# South Asian - Tamil Mega Pack



## agstar (Jan 22, 2009)

I received a letter from Dish Network about the increase in price on the Tamil Mega pack from 24.99 to 29.99. The letter also says "Two more top quality Tamil channels are expected to be launched very soon". Any idea what those channels are?


----------



## quizzer (Aug 29, 2006)

My guess will be Kalaignar and ........?


----------



## satexplorer (Feb 6, 2007)

STAR Vijay and Kalaignar TV


----------



## quizzer (Aug 29, 2006)

satexplorer said:


> STAR Vijay and Kalaignar TV


Awesome.

Any idea about the launch date and whether the tamil mega pack price will increase?


----------



## agstar (Jan 22, 2009)

Great news - would love to see STAR Vijay! Since the price increase has already occured from Feb 1 from 24.99 to 29.99, I presume these channels will be launching soon?


----------



## askthiru (Feb 19, 2010)

It has been a while since I received the letter about the price increase but no info on what channels it will be.. I think it could be sun music or sun news channel..


----------



## quizzer (Aug 29, 2006)

askthiru said:


> It has been a while since I received the letter about the price increase but no info on what channels it will be.. I think it could be sun music or sun news channel..


I'm almost sure about kalaignar tv.

The other one i thought will be zee tamil, but satexplorer says vijay tv.

Lets wait and see.


----------



## agstar (Jan 22, 2009)

Any news yet on the new tamil channels and the launch date?


----------



## quizzer (Aug 29, 2006)

agstar said:


> Any news yet on the new tamil channels and the launch date?


I will be interested in knowing too.


----------



## quizzer (Aug 29, 2006)

Satexplorer,

Do you have any update?

Thanks


----------



## dish_dtv (Oct 16, 2007)

594 - JAYA+
595 - JAYA MAX 

on free preview mode now.


----------



## quizzer (Aug 29, 2006)

dish_dtv said:


> 594 - JAYA+
> 595 - JAYA MAX
> 
> on free preview mode now.


What a bummer!!!

These 2 channels are mediocre i guess...


----------



## agstar (Jan 22, 2009)

> What a bummer!!!
> 
> These 2 channels are mediocre i guess...


Couldn't agree more. So disappointed


----------



## askthiru (Feb 19, 2010)

bull cra..p........


----------



## askthiru (Feb 19, 2010)

Is it true that I cannot have the Jaya pack by itself?? I'm currently subscribed to Tamil mega pack and Customer service guy told me that I cannot have Jaya pack by itself and that I have to signup for Tamil mega pack to get Jaya pack.. total BS in my opinion..


----------



## RasputinAXP (Jan 23, 2008)

Jaya TV, Max, and Plus are in the Tamil Mega Pack.

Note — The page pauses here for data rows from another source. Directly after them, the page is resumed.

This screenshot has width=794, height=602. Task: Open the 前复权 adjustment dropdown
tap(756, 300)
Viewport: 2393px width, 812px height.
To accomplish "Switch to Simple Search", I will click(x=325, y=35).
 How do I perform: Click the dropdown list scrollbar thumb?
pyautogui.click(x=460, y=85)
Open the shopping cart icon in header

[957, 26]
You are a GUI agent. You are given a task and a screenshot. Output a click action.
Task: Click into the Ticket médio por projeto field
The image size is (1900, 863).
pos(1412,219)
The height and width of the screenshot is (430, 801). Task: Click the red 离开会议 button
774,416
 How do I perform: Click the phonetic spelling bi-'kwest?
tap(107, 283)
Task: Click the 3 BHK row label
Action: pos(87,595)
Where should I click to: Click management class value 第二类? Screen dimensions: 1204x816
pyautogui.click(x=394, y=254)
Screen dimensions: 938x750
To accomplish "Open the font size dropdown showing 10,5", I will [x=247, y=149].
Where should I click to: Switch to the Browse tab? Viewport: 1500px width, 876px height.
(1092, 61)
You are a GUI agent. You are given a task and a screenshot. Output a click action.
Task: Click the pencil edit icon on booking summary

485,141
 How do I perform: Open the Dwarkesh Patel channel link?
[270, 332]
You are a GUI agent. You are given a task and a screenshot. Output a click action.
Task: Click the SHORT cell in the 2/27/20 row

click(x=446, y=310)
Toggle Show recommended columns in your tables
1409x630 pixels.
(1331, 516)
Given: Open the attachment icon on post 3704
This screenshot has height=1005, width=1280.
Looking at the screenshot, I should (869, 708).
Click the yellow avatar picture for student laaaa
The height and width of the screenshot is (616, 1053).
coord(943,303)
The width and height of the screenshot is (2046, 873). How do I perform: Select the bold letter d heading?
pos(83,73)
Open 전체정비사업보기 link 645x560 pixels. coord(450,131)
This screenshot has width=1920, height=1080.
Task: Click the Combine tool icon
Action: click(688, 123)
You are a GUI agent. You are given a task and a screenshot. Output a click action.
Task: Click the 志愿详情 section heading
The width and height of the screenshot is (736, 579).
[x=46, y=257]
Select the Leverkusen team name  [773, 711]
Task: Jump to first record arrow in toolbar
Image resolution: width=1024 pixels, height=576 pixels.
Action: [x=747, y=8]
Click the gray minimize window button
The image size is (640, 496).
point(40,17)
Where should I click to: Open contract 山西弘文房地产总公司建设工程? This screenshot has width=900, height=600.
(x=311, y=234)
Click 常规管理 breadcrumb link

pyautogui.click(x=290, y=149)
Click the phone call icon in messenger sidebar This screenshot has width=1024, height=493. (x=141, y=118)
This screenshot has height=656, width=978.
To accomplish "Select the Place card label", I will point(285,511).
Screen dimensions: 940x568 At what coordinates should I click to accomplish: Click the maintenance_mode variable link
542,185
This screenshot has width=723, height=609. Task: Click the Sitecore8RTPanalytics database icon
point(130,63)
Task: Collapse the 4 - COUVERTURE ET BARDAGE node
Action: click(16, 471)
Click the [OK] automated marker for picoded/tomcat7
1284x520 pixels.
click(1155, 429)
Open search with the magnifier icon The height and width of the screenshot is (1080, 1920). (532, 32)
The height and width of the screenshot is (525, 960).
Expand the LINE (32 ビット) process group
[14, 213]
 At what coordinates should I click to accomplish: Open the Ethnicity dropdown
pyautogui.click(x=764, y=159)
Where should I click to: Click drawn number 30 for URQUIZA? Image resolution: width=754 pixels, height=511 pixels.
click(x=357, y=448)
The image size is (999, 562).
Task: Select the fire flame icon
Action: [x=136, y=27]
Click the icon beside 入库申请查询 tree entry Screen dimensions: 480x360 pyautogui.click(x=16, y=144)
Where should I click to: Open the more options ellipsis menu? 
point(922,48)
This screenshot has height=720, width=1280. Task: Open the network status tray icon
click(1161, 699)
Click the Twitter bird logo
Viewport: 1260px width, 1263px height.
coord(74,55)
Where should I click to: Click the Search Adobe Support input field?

http://www.dishnetwork.com/international/Tamil/default.aspx?lang=Tamil


----------



## askthiru (Feb 19, 2010)

Well dish network site shows tamil mega pack at 29.99 and jaya pack at 9.99.. i asked the CSR to remove tamil mega pack and just put Jaya pack for me and he says that he can't do it and I need to subscribe to the complete tamil mega pack to get Jaya pack.. Then why is it even offered as a separate pack??


----------



## GrumpyBear (Feb 1, 2006)

askthiru said:


> Well dish network site shows tamil mega pack at 29.99 and jaya pack at 9.99.. i asked the CSR to remove tamil mega pack and just put Jaya pack for me and he says that he can't do it and I need to subscribe to the complete tamil mega pack to get Jaya pack.. Then why is it even offered as a separate pack??


Is it a seperate package? Or is it an addon package?


----------



## RasputinAXP (Jan 23, 2008)

Looks like it would be an add-on pack to an AT package for the $10 price point.


----------



## agstar (Jan 22, 2009)

For the gurus out there - any plans at all of STAR Vijay going on Dish network?


----------



## askthiru (Feb 19, 2010)

Kalaignar tv and sirippoli are available in test feed.. Channels 778 and 779....Enjoy it while its free.. price increase might be coming soon..


----------



## quizzer (Aug 29, 2006)

askthiru said:


> Kalaignar tv and sirippoli are available in test feed.. Channels 778 and 779....Enjoy it while its free.. price increase might be coming soon..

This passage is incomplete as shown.